DATA FOR ANALYSIS:

◇ ◇ ◇ ◇ ◇

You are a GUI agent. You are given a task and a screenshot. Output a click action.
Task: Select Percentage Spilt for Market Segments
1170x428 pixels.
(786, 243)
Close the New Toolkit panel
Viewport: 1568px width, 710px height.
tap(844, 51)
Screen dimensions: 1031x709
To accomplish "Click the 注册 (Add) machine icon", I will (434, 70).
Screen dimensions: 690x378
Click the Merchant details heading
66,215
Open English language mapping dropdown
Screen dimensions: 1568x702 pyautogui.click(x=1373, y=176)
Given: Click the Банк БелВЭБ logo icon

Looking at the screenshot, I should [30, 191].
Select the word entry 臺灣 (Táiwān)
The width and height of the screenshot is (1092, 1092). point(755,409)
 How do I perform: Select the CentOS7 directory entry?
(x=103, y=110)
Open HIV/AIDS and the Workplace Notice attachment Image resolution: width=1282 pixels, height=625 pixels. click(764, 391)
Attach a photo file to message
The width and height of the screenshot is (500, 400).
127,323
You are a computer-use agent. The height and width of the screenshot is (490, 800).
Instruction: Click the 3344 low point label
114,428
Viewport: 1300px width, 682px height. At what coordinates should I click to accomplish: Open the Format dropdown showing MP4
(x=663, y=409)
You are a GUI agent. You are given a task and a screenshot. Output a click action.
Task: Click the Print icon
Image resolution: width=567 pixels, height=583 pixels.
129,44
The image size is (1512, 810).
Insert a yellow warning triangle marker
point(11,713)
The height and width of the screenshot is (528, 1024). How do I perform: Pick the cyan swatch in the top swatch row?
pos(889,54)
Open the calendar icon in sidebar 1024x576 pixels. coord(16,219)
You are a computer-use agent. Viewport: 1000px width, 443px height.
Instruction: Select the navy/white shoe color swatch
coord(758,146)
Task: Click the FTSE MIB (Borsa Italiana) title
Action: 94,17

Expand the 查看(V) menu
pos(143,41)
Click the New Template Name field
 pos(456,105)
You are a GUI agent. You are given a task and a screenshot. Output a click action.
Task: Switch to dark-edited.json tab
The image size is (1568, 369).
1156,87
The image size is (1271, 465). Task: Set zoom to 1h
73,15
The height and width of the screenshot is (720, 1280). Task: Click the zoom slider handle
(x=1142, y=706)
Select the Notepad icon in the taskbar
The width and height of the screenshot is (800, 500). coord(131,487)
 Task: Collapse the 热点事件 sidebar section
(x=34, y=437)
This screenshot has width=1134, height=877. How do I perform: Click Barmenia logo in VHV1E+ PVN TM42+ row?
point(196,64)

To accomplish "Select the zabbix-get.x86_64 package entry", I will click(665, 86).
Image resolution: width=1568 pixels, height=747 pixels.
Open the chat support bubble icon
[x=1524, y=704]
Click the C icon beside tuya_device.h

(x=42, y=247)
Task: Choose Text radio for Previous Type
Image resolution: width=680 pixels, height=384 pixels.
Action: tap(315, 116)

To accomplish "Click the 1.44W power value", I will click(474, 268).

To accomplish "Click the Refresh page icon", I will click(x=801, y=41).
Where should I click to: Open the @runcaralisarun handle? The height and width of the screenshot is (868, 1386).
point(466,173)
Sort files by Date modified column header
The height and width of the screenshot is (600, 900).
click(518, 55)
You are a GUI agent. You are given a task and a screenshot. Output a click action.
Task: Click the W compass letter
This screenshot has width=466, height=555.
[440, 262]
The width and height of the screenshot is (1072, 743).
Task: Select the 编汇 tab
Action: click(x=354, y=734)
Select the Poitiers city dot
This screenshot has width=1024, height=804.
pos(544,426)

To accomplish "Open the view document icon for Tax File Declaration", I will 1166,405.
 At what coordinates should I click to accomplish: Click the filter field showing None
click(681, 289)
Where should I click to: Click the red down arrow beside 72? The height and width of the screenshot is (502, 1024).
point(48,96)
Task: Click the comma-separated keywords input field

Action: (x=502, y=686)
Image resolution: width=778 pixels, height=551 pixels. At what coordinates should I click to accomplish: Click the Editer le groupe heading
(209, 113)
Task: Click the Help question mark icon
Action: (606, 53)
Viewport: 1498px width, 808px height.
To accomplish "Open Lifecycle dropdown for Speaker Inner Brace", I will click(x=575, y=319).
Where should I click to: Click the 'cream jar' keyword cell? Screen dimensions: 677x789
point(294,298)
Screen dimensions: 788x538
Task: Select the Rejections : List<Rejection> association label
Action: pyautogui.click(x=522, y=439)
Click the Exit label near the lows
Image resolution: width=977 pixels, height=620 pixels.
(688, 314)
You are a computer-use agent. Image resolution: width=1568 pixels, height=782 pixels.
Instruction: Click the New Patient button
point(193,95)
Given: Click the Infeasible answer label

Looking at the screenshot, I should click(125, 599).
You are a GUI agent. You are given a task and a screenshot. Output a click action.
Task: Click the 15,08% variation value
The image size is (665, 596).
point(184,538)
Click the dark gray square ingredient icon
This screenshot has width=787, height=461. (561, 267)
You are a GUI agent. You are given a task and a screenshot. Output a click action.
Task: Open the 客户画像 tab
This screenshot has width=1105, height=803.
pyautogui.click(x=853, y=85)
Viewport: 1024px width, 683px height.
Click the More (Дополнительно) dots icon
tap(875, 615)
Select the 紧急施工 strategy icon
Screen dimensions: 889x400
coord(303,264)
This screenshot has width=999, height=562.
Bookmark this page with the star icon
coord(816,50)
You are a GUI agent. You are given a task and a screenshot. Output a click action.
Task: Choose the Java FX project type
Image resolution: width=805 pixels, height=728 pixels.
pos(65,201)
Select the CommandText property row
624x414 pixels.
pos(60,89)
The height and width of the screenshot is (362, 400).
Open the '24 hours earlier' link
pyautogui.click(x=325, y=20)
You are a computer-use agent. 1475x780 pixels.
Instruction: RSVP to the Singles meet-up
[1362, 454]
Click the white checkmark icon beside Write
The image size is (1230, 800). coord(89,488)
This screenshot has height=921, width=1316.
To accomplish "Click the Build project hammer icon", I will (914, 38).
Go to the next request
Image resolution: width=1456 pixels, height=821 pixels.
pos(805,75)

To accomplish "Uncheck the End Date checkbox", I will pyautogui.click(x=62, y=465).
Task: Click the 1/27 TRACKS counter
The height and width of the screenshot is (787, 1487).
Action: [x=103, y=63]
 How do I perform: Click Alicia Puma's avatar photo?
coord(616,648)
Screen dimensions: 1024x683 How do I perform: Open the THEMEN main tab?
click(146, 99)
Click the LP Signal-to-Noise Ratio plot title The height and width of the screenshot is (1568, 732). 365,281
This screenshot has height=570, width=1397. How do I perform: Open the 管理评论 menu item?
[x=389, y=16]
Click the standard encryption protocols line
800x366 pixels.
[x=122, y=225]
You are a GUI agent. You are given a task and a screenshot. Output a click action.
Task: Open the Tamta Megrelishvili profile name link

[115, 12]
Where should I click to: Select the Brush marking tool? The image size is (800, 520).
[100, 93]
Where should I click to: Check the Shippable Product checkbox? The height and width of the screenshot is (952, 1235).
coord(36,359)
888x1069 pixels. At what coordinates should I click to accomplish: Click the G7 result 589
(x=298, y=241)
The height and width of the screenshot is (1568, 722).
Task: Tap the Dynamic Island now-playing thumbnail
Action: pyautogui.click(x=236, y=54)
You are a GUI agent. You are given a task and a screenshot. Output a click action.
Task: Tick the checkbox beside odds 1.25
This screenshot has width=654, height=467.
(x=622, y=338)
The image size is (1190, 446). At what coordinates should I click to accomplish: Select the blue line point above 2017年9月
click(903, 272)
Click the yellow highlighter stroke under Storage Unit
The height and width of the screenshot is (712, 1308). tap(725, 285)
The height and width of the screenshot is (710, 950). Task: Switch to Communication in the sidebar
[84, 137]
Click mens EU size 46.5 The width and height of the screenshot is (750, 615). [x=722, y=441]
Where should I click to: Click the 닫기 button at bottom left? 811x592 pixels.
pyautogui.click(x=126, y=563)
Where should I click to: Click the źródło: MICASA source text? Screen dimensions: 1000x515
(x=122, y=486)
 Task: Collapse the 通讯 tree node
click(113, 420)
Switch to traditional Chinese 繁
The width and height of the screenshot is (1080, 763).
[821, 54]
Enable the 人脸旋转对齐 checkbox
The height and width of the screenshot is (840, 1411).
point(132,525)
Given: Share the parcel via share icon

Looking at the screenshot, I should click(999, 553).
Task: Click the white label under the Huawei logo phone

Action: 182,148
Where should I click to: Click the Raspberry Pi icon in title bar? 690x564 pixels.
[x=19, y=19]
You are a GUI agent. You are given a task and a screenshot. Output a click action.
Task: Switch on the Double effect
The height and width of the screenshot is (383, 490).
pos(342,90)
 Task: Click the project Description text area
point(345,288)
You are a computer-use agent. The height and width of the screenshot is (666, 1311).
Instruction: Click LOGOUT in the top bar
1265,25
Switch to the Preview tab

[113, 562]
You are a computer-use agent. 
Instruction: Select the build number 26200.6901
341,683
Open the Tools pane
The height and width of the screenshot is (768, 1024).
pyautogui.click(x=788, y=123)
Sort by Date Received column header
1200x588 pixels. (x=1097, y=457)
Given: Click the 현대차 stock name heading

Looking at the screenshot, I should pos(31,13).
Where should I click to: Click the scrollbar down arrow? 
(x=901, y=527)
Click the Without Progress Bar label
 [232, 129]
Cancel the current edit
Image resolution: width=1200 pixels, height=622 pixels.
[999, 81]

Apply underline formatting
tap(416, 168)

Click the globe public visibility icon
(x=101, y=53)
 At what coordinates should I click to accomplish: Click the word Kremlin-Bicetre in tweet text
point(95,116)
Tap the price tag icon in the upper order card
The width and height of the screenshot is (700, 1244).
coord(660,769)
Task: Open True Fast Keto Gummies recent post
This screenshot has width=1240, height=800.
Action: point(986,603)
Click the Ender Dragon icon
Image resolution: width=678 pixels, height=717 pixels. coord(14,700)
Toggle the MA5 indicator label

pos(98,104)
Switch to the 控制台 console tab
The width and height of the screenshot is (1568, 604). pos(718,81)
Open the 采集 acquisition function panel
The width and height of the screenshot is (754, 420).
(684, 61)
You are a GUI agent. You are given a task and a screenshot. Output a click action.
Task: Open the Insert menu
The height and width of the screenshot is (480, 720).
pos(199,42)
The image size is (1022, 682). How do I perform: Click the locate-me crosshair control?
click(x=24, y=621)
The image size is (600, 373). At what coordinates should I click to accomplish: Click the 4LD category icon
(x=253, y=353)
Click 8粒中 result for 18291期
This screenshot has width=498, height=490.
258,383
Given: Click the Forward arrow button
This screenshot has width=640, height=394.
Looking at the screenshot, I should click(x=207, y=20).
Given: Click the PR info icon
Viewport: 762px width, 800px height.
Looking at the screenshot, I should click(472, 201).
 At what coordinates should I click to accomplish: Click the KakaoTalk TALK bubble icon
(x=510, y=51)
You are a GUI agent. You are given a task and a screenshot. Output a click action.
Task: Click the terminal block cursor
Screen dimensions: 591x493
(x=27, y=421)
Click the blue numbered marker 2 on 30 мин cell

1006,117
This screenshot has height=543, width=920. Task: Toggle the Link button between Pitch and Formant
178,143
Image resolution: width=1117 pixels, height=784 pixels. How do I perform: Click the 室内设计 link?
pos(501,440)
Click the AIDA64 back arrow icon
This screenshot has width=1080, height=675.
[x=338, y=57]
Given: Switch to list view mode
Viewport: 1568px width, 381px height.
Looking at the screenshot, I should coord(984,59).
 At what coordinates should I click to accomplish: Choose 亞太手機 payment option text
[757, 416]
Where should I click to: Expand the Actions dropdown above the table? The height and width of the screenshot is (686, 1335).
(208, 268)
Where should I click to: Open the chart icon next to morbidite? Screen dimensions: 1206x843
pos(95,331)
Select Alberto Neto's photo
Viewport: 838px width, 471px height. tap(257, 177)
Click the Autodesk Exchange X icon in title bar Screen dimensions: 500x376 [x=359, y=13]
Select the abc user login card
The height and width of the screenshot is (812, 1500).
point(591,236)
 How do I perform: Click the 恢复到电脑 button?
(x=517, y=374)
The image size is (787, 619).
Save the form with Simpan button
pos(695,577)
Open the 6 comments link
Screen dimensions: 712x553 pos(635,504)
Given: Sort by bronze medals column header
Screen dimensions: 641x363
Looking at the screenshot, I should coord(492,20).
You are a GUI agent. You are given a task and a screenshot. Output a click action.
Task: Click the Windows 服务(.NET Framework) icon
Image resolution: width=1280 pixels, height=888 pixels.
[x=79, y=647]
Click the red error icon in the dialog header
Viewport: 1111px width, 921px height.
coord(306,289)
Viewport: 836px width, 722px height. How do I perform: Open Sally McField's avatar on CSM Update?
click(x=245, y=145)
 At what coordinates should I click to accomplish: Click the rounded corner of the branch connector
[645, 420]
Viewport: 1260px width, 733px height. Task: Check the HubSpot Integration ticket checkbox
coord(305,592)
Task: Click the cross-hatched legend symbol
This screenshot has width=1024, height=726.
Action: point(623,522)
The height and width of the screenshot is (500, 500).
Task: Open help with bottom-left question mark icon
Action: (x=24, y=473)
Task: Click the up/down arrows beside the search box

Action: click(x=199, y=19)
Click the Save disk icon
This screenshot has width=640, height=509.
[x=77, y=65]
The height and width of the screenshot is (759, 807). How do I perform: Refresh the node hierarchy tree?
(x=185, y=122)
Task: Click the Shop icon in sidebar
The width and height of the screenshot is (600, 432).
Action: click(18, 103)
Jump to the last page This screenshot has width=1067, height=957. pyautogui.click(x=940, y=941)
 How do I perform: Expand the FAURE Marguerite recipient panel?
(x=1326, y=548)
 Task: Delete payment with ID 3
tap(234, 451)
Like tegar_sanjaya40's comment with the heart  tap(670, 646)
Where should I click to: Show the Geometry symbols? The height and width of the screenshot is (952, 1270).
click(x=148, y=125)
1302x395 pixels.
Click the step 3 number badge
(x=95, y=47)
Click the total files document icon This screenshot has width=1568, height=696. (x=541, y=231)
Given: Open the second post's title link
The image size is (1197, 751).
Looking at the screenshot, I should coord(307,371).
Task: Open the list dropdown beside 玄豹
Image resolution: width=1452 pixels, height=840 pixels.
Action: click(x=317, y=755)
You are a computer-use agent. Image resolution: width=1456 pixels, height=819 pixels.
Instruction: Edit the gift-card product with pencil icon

◇ ◇ ◇ ◇ ◇

EXERCISE DETAILS: Exact duplication is required for the lines above, from the line that contains "Task: Open the Insert menu" to the line that contains "Given: Switch to list view mode", inclusive; omit all others.

SOLUTION TO THE EXERCISE:
Task: Open the Insert menu
The height and width of the screenshot is (480, 720).
pos(199,42)
The image size is (1022, 682). How do I perform: Click the locate-me crosshair control?
click(x=24, y=621)
The image size is (600, 373). At what coordinates should I click to accomplish: Click the 4LD category icon
(x=253, y=353)
Click 8粒中 result for 18291期
This screenshot has width=498, height=490.
258,383
Given: Click the Forward arrow button
This screenshot has width=640, height=394.
Looking at the screenshot, I should click(x=207, y=20).
Given: Click the PR info icon
Viewport: 762px width, 800px height.
Looking at the screenshot, I should click(472, 201).
 At what coordinates should I click to accomplish: Click the KakaoTalk TALK bubble icon
(x=510, y=51)
You are a GUI agent. You are given a task and a screenshot. Output a click action.
Task: Click the terminal block cursor
Screen dimensions: 591x493
(x=27, y=421)
Click the blue numbered marker 2 on 30 мин cell

1006,117
This screenshot has height=543, width=920. Task: Toggle the Link button between Pitch and Formant
178,143
Image resolution: width=1117 pixels, height=784 pixels. How do I perform: Click the 室内设计 link?
pos(501,440)
Click the AIDA64 back arrow icon
This screenshot has width=1080, height=675.
[x=338, y=57]
Given: Switch to list view mode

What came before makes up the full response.